(Dubai) The crew of a ship damaged after an attack in the Red Sea by Houthi rebels off the coast of Yemen “has been evacuated by military personnel”, the British maritime security agency UKMTO announced on Friday.
The MV Tutor, hit by a drone on Wednesday, “was abandoned and drifting” east of Hodeida, a port city held by Yemeni rebels in the west of the country, added the British agency, without specifying which army belonged to the soldiers who evacuated the crew or whether they were part of the coalition set up by the United States to secure the Red Sea.
Philippine President Ferdinand Marcos pledged to help the Filipino sailors on board and transfer them to Djibouti with the help of the UKMTO, an agency controlled by the British Navy.
“To the Filipino sailors on board the MV Tutor that was bombed and who don’t know what to do right now, we are doing everything we can,” he said in a statement.
The Liberian-flagged merchant ship, belonging to a Greek company, was hit by a drone and a second time by “unidentified aerial projectile”, the central command of the US army said on Wednesday.
The incident occurs in a context marked by repeated attacks launched since November by the Houthis against merchant ships in the Red Sea and the Gulf of Aden, disrupting traffic in this maritime area essential for world trade.
In power in a large part of war-torn Yemen since their capture of the capital Sanaa in 2014, these allies of Iran say they are acting in solidarity with the Palestinians in the Gaza Strip, where Israel is waging a war against Hamas after the unprecedented attack by the Palestinian Islamist movement on October 7 on Israeli soil.
Yemeni insurgents claimed responsibility for Wednesday’s attack, saying they used “a naval drone, aerial drones and ballistic missiles.”
On Thursday, UN special envoy Hans Grundberg warned of a resumption of hostilities following a lull in Yemen’s civil war.
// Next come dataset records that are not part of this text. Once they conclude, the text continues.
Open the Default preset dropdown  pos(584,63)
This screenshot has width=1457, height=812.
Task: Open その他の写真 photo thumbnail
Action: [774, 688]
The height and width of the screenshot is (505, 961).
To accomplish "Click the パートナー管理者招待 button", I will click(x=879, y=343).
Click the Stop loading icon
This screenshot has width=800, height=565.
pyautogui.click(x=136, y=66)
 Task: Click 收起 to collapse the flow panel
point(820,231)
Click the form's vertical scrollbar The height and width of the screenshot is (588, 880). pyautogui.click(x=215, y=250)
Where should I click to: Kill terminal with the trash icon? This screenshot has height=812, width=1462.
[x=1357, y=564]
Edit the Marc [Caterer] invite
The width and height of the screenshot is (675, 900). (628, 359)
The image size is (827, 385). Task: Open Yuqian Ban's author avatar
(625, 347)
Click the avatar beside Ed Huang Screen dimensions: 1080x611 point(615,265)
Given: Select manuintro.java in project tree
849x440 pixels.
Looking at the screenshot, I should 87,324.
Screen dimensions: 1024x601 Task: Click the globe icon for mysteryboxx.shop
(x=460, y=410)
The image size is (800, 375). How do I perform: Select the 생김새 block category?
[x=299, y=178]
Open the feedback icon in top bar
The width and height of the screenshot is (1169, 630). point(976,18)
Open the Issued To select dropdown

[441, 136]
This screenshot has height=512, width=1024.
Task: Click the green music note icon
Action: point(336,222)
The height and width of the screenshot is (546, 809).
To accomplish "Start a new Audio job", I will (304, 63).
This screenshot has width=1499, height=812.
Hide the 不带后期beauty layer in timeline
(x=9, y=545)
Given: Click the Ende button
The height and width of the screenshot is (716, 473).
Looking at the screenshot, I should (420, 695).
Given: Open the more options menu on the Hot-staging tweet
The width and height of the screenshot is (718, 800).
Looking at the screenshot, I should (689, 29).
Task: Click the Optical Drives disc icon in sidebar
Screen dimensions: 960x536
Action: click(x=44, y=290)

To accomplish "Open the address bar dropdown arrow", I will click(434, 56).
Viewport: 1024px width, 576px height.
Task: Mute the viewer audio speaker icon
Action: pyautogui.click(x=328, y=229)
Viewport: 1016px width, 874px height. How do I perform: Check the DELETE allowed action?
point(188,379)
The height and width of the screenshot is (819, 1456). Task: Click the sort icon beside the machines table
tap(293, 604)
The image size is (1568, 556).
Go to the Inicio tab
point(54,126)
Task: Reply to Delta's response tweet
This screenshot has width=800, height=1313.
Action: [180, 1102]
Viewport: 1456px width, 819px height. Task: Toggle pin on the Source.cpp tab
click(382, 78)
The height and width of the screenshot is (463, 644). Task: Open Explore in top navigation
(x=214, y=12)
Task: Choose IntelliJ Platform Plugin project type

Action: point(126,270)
“If the parties continue on the path of escalation, the question is not if they will return to escalation on the battlefield, but when they will do so,” he said during a meeting of the UN Security Council.
In addition to the attacks on ships, the Houthis this week arrested more than a dozen aid workers, including UN employees, accusing them of being part of a “US-Israeli spy network.”
Volker Türk, the UN High Commissioner for Human Rights, rejected the “scandalous allegations” and demanded their immediate release.
Last week, at least 18 fighters were killed in clashes between Houthis and Yemeni government forces in the southwest of the country, two military officials told AFP.
Meanwhile, a dispute between rival monetary authorities in rebel-controlled and government-controlled areas threatens to cut off Sanaa’s banks from international transactions, further worsening a tattered economy.
Among their most notable attacks, the Houthis stormed and hijacked a vehicle transporter, the Galaxy Leader, in November and turned it into a tourist attraction for propaganda purposes.
In March, the bulk carrier Rubymar, which was carrying thousands of tons of fertilizer, sank in the Red Sea after its hull was damaged by a Houthi missile strike.
Since its outbreak in 2014, the war in Yemen has killed hundreds of thousands of people and caused one of the worst humanitarian crises in the world, according to the UN.
The conflict became international in 2015 with the entry onto the front of a military coalition led by Saudi Arabia, in support of the government of the poorest country on the Arabian Peninsula.